Stored records:
──────────────────────────────
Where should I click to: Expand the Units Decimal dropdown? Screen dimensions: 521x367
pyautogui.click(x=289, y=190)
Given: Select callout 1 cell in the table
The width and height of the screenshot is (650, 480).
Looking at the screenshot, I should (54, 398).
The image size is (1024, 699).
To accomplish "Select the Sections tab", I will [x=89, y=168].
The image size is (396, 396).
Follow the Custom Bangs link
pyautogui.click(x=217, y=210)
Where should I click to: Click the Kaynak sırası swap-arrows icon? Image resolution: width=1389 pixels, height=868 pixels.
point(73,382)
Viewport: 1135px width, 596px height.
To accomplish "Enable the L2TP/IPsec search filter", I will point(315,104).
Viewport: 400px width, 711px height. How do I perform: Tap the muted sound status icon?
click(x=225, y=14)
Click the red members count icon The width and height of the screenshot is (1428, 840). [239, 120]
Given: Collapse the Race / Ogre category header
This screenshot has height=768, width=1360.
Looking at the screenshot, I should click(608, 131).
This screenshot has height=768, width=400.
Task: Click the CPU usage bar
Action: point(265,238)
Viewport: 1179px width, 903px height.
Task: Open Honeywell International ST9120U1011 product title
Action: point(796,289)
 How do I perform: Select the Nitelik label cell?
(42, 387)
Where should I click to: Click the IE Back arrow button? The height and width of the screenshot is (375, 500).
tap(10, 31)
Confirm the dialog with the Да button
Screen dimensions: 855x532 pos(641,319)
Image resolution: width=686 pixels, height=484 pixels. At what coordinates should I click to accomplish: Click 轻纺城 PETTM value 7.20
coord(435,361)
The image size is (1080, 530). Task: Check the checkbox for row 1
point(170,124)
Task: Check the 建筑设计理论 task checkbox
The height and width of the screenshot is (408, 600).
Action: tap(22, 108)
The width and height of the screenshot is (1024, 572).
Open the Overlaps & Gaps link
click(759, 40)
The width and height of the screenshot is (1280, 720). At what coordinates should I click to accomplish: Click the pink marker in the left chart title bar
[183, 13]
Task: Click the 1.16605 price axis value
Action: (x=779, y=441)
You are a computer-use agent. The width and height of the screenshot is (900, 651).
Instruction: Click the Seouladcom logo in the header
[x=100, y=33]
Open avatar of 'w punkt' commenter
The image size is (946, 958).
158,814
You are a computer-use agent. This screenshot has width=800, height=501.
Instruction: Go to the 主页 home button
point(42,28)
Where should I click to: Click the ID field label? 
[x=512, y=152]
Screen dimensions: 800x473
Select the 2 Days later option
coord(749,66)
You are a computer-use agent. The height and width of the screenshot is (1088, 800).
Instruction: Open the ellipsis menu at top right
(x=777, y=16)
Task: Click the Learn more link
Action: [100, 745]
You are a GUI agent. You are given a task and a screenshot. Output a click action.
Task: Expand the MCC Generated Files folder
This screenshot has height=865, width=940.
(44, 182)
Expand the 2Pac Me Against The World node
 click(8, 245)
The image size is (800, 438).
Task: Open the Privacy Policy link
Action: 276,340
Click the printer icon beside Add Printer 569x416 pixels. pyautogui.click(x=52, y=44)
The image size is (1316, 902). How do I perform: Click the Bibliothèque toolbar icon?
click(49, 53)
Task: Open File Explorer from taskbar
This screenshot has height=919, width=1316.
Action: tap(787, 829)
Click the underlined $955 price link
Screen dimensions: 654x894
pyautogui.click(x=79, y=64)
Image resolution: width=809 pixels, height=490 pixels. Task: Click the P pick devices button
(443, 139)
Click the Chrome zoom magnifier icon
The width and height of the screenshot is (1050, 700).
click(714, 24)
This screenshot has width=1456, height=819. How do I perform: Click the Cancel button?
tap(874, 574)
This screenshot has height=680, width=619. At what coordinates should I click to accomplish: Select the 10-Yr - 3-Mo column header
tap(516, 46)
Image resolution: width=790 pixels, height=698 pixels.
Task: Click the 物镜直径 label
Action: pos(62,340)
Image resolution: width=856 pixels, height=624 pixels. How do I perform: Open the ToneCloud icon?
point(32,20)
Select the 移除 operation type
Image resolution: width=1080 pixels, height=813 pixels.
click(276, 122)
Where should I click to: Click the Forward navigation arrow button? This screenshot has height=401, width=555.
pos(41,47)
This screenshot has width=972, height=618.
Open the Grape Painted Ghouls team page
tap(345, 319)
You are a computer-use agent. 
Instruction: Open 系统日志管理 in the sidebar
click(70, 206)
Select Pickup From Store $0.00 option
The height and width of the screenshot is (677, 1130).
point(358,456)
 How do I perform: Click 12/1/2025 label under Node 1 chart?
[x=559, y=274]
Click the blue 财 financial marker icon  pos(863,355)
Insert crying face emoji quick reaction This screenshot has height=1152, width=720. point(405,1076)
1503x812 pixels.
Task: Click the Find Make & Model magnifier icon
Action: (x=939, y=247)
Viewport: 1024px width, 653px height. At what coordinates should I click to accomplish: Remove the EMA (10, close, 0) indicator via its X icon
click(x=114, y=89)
──────────────────────────────
What this task involves — Copy out each line of the records where the string "will" appears.

Written response —
To accomplish "Select the Sections tab", I will [x=89, y=168].
To accomplish "Enable the L2TP/IPsec search filter", I will point(315,104).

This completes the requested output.